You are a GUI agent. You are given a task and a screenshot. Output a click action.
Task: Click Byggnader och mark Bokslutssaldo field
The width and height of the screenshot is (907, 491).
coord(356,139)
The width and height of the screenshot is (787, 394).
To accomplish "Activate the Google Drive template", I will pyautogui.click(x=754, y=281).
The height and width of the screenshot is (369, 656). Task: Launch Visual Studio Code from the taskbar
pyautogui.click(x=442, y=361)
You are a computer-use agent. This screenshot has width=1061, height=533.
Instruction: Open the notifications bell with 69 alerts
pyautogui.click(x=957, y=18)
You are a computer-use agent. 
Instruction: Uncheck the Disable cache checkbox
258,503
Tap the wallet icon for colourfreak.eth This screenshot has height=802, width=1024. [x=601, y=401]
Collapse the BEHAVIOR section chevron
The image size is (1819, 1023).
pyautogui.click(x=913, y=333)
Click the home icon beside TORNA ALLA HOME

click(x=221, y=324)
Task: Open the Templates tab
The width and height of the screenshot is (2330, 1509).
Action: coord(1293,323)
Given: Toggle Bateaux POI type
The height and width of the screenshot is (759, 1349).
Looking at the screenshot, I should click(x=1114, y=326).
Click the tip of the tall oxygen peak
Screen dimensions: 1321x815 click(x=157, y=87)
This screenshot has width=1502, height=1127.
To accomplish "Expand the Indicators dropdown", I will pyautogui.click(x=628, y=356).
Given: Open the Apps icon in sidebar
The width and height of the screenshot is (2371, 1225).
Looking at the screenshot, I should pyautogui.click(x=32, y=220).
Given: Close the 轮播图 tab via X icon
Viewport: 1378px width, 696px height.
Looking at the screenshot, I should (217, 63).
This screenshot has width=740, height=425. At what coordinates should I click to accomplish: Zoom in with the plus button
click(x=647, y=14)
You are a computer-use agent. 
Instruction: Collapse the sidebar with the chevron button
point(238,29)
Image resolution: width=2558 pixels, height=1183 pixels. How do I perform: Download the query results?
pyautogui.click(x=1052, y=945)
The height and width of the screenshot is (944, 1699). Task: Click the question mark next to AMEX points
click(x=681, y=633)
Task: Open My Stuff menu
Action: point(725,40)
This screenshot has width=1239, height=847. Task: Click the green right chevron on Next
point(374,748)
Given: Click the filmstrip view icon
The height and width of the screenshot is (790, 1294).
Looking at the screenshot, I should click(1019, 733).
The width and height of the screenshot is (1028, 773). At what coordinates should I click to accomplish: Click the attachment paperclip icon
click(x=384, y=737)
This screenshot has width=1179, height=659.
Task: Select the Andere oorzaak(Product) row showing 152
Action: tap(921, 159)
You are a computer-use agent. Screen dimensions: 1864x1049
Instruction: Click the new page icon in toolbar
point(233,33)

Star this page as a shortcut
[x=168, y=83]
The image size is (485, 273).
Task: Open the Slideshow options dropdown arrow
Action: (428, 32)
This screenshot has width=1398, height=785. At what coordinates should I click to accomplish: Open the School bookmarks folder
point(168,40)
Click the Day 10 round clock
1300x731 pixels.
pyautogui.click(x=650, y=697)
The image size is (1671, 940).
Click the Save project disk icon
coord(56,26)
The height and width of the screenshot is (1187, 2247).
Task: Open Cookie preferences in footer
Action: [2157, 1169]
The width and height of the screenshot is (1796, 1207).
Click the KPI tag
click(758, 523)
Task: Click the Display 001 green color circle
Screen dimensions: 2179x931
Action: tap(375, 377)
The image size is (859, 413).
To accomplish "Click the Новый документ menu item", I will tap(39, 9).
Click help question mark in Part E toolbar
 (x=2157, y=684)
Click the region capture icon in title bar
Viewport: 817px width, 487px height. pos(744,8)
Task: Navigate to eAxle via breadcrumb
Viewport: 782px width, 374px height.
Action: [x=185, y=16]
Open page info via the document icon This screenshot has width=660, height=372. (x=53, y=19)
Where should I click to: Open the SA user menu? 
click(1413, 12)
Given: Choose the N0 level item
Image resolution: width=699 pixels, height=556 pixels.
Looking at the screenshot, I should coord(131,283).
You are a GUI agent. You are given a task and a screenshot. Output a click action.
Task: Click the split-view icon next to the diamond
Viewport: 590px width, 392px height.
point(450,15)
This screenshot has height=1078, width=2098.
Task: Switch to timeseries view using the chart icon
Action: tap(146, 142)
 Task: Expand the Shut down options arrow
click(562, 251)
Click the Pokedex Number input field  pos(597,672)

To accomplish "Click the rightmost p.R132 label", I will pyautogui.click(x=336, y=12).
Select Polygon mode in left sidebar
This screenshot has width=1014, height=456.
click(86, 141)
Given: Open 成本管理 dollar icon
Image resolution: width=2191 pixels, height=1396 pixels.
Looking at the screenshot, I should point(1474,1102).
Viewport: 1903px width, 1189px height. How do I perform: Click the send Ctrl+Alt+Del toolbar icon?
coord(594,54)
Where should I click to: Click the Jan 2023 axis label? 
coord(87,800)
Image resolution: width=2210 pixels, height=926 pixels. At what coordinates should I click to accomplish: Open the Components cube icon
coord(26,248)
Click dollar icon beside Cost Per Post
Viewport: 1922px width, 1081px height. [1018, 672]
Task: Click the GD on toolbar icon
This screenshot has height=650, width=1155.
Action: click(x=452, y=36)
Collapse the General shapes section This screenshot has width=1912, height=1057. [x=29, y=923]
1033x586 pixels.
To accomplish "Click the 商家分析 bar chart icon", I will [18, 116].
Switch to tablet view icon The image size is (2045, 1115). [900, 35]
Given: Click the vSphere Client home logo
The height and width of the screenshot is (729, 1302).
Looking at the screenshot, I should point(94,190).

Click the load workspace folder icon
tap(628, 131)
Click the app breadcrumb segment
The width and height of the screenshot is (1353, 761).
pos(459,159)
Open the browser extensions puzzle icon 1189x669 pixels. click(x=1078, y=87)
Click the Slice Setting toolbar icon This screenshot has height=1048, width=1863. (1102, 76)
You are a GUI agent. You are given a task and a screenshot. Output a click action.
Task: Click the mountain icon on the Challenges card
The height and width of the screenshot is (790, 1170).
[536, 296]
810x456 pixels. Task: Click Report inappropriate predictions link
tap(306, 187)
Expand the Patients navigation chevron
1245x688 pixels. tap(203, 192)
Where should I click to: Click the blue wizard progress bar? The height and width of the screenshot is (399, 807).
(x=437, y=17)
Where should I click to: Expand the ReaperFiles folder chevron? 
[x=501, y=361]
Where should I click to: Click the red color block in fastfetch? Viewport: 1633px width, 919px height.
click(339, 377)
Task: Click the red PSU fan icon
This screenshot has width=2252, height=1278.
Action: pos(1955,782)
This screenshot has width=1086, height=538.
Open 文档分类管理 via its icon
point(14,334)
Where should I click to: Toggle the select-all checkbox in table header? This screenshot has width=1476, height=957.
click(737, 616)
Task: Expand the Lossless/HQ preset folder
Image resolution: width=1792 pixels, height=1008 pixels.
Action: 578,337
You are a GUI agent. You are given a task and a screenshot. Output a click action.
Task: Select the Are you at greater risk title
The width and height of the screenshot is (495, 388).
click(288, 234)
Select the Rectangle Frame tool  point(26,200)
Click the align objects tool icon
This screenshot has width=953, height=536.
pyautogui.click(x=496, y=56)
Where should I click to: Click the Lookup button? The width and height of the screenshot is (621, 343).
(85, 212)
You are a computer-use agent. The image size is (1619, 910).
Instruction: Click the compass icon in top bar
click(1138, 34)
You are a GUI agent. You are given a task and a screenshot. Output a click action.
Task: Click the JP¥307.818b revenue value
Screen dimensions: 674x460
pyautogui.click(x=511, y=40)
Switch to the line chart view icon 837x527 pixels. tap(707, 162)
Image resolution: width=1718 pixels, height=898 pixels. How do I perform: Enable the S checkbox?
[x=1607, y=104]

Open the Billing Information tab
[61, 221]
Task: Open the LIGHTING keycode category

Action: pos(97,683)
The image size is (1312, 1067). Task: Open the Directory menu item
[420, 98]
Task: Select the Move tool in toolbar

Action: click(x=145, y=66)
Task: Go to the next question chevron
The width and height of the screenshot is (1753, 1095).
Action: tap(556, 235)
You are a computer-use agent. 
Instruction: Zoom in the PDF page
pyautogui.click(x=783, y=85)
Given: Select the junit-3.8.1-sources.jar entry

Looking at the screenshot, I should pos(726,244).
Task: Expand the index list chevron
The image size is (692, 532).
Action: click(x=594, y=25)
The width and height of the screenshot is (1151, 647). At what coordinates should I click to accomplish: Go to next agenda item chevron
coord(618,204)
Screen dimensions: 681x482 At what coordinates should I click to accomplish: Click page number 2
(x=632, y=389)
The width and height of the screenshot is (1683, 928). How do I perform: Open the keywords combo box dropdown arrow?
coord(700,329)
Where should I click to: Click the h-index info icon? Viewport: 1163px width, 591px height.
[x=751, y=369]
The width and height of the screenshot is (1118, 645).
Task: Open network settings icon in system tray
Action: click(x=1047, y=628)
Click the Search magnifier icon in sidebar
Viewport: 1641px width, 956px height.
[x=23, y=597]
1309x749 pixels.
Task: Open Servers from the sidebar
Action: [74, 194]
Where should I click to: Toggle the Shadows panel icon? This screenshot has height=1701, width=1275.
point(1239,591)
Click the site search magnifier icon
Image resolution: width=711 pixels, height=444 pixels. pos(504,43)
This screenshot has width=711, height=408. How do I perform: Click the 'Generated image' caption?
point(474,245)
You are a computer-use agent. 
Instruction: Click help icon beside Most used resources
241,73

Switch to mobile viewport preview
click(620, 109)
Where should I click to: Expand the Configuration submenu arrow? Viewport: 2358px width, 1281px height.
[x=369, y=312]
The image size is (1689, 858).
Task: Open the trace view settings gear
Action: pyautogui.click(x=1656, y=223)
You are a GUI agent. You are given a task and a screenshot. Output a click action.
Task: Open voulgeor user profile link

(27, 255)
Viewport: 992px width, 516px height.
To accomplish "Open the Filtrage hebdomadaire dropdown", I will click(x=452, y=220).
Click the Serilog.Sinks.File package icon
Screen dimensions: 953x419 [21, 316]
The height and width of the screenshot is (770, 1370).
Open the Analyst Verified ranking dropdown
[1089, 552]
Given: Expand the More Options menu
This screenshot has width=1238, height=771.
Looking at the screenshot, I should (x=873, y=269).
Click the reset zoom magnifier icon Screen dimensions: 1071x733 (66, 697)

Exercise: The exercise is to copy out every line above that has the word "breadcrumb" in it.

Exercise solution:
Task: Navigate to eAxle via breadcrumb
Click the app breadcrumb segment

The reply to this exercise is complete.